-- To do --
Set down exactly the lines of the listing below, please, beginning with the first and ending with the line that holds "384x768 pixels.".

-- Data for this task --

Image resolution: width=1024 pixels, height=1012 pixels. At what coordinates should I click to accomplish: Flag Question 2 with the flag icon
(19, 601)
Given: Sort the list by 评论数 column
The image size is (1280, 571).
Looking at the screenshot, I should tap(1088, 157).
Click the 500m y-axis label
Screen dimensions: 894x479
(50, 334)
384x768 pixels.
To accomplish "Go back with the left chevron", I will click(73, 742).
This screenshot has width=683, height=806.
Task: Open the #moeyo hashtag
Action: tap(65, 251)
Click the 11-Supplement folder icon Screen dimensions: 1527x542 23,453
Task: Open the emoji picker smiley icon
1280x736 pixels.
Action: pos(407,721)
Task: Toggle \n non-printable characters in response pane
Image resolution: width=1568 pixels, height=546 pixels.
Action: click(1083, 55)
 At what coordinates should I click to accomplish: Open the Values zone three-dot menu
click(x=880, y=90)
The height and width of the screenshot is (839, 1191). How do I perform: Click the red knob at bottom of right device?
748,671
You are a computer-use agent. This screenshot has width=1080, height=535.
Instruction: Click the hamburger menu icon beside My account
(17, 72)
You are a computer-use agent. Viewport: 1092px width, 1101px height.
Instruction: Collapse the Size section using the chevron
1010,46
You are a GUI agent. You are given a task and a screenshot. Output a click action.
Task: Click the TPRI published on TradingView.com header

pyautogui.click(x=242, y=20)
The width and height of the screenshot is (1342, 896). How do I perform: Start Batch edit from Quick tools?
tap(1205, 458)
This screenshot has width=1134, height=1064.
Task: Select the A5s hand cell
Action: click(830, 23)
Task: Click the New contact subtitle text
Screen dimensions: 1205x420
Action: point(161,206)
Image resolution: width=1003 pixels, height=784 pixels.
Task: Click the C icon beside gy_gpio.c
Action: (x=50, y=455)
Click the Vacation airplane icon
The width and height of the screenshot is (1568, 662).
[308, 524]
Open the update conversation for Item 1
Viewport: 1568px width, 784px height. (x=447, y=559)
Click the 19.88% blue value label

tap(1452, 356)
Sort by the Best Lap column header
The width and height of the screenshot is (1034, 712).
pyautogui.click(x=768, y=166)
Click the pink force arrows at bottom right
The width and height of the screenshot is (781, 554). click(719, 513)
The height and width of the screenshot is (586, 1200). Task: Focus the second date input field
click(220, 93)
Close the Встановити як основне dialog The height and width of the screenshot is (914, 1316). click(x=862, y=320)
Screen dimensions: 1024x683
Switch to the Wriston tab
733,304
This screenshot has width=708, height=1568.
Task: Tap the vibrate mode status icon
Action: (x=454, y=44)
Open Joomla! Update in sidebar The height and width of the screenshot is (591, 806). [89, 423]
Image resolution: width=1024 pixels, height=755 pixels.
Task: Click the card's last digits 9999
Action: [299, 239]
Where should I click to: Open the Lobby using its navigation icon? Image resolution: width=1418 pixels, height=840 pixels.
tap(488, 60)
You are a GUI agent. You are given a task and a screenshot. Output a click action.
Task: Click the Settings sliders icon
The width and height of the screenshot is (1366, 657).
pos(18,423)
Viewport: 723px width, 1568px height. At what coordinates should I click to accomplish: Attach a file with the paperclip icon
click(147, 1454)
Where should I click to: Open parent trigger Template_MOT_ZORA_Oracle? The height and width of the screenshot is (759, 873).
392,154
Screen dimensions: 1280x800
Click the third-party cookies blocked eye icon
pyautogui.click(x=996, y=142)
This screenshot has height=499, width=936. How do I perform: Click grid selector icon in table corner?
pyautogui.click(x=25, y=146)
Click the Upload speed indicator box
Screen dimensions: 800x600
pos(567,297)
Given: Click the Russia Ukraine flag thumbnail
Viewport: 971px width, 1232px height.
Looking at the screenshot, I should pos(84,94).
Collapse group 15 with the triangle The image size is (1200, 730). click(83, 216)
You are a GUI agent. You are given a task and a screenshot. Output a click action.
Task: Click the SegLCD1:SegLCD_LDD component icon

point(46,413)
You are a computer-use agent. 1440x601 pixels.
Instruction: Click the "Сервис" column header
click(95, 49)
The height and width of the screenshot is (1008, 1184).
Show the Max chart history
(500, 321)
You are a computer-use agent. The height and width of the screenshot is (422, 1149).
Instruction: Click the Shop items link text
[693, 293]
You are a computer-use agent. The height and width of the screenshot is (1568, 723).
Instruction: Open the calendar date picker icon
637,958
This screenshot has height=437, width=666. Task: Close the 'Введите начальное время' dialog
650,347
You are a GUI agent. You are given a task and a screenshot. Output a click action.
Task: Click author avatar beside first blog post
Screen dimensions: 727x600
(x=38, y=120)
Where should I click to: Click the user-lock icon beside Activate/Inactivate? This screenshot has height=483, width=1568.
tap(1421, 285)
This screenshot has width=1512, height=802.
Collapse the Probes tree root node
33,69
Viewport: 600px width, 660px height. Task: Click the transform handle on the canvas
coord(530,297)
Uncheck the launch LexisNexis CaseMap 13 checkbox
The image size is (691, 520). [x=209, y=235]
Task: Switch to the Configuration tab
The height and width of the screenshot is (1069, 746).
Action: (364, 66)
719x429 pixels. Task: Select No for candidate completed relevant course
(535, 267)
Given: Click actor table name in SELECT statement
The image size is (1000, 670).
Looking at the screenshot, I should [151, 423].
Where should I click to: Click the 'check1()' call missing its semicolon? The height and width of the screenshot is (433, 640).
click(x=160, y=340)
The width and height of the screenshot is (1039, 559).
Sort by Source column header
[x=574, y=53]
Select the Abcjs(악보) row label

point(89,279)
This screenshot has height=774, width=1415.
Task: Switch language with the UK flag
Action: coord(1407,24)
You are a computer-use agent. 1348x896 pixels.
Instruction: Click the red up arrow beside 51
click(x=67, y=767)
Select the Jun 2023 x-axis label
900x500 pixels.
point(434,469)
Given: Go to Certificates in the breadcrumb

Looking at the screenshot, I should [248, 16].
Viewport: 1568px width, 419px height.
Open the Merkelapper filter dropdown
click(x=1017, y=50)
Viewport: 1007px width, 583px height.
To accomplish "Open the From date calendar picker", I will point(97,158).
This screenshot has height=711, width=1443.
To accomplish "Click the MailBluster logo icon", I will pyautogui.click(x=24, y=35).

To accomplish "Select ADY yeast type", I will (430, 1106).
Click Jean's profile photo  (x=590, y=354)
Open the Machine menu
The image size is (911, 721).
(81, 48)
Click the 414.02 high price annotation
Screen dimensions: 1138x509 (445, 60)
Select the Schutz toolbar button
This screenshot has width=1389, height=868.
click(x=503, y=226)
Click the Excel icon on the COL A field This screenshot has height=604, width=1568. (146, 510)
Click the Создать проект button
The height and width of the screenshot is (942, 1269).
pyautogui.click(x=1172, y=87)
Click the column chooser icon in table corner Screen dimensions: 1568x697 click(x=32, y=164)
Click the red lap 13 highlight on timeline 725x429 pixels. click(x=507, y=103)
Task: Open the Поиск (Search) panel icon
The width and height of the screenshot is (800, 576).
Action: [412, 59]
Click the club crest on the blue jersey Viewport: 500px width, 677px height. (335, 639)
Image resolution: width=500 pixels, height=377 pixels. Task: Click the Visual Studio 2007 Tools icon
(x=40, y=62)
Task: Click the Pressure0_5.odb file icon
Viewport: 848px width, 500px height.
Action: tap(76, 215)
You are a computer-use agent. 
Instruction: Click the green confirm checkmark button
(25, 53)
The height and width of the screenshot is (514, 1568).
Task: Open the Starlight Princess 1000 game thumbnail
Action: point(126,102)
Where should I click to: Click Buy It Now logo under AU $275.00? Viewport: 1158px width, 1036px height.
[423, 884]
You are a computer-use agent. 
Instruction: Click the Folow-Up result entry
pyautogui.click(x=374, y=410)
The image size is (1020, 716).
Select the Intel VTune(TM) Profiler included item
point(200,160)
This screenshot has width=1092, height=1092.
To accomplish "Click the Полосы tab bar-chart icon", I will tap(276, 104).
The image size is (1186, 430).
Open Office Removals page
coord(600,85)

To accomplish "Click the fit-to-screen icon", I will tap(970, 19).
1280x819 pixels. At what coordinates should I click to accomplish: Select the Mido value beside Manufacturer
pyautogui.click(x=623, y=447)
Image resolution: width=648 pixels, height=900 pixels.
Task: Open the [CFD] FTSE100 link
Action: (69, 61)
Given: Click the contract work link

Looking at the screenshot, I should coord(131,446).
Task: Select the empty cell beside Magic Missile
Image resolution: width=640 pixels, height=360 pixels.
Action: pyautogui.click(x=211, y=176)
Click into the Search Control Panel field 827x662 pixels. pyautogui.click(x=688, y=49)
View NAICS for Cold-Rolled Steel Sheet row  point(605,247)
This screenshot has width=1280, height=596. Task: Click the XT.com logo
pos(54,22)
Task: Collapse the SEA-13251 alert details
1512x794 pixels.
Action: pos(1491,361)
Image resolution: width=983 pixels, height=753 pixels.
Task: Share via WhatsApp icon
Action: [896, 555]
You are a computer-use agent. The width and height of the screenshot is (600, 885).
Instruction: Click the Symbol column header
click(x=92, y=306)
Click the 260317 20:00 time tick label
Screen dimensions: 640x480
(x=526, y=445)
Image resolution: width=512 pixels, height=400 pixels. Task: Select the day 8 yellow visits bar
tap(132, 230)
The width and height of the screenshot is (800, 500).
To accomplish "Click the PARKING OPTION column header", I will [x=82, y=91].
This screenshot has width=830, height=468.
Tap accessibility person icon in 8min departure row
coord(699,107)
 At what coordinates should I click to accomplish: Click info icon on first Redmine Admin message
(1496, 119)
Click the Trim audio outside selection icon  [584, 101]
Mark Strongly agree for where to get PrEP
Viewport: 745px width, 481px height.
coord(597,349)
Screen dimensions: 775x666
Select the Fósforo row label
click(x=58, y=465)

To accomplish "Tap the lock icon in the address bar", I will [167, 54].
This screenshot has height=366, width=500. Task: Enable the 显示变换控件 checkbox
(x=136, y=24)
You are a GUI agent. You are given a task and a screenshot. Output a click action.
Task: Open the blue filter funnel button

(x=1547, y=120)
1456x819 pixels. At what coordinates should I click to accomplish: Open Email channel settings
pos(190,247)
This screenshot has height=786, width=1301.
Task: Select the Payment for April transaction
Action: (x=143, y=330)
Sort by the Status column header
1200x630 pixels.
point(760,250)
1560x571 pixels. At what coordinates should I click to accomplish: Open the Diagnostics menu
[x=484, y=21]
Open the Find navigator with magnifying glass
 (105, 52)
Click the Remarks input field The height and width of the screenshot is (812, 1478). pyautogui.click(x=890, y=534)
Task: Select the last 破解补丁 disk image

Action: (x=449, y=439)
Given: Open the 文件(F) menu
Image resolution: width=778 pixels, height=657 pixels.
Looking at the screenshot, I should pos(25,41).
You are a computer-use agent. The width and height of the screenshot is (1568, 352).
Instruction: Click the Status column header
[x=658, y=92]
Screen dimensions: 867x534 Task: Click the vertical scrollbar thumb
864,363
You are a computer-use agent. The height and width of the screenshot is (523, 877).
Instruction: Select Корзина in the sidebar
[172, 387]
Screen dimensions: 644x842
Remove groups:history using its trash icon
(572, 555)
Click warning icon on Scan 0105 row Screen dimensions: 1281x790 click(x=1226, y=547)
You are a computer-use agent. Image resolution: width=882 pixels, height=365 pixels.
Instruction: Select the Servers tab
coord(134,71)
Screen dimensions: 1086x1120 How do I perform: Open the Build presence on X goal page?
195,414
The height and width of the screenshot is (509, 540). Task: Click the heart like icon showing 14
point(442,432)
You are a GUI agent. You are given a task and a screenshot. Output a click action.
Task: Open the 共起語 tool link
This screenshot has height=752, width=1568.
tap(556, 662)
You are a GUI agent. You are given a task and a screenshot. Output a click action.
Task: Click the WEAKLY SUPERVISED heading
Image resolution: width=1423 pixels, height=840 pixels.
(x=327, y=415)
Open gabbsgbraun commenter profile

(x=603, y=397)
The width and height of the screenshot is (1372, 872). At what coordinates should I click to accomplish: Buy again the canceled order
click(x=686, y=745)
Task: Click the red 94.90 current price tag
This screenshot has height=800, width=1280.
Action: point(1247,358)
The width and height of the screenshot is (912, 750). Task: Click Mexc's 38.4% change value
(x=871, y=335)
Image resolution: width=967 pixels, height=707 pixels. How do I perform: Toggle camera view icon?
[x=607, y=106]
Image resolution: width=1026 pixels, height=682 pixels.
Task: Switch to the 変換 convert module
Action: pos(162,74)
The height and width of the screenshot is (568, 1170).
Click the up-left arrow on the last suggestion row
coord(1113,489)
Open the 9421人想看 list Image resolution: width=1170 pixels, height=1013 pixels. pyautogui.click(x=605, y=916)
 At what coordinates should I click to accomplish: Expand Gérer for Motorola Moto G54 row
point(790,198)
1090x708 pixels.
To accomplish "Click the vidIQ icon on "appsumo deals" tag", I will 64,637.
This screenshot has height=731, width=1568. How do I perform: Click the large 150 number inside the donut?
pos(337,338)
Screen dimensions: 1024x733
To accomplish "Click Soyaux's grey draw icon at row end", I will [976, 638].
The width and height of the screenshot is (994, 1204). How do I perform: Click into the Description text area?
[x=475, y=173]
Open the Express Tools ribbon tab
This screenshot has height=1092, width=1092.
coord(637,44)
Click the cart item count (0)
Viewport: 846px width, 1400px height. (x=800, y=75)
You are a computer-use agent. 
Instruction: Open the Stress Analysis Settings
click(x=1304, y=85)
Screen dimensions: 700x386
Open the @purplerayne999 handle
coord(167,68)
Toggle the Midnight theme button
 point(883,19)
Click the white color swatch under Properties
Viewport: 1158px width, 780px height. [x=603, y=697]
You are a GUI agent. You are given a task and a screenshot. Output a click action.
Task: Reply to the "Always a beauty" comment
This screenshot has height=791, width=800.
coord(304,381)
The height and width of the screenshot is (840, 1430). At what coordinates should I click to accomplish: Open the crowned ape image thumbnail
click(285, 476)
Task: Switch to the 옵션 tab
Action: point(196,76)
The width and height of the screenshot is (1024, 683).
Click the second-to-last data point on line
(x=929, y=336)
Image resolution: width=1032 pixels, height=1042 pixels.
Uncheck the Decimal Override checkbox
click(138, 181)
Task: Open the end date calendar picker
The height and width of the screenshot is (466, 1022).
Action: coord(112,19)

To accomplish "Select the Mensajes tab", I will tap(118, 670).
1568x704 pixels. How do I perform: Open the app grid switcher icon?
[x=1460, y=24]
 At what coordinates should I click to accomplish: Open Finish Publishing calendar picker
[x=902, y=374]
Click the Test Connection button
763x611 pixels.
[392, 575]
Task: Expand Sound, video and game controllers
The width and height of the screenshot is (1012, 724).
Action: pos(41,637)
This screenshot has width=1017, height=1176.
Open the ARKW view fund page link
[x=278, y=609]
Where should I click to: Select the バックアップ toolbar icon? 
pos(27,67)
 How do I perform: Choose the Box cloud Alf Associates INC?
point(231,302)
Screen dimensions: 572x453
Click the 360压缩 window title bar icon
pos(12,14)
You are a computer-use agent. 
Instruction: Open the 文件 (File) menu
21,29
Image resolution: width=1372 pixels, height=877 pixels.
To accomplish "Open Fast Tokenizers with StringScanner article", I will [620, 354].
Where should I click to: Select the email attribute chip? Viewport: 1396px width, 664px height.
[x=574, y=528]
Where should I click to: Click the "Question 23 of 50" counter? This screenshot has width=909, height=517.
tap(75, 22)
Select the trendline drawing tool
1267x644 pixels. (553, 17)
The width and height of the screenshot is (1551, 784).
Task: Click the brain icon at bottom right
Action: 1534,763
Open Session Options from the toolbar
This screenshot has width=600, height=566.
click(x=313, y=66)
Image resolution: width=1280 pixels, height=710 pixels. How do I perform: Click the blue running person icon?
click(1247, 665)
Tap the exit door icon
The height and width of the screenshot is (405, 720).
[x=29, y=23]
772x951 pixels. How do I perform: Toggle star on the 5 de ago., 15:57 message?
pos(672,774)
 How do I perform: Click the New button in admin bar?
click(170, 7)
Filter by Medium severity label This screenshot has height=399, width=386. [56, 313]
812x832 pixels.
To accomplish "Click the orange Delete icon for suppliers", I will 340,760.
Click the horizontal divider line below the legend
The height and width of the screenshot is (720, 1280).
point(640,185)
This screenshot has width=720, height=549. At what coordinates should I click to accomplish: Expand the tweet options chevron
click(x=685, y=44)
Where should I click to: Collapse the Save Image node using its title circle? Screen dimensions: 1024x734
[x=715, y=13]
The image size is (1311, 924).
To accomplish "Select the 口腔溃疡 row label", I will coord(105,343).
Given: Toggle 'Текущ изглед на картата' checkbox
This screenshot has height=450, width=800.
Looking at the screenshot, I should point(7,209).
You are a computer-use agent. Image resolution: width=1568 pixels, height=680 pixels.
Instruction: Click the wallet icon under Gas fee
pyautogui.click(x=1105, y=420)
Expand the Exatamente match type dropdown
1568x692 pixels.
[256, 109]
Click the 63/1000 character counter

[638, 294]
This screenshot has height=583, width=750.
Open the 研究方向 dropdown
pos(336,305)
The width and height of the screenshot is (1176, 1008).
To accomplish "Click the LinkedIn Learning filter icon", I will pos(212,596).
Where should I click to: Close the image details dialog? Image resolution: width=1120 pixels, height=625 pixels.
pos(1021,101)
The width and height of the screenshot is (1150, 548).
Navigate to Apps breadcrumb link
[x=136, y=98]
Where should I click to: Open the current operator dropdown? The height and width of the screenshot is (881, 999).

-- The completed task --
Image resolution: width=1024 pixels, height=1012 pixels. At what coordinates should I click to accomplish: Flag Question 2 with the flag icon
(19, 601)
Given: Sort the list by 评论数 column
The image size is (1280, 571).
Looking at the screenshot, I should tap(1088, 157).
Click the 500m y-axis label
Screen dimensions: 894x479
(50, 334)
384x768 pixels.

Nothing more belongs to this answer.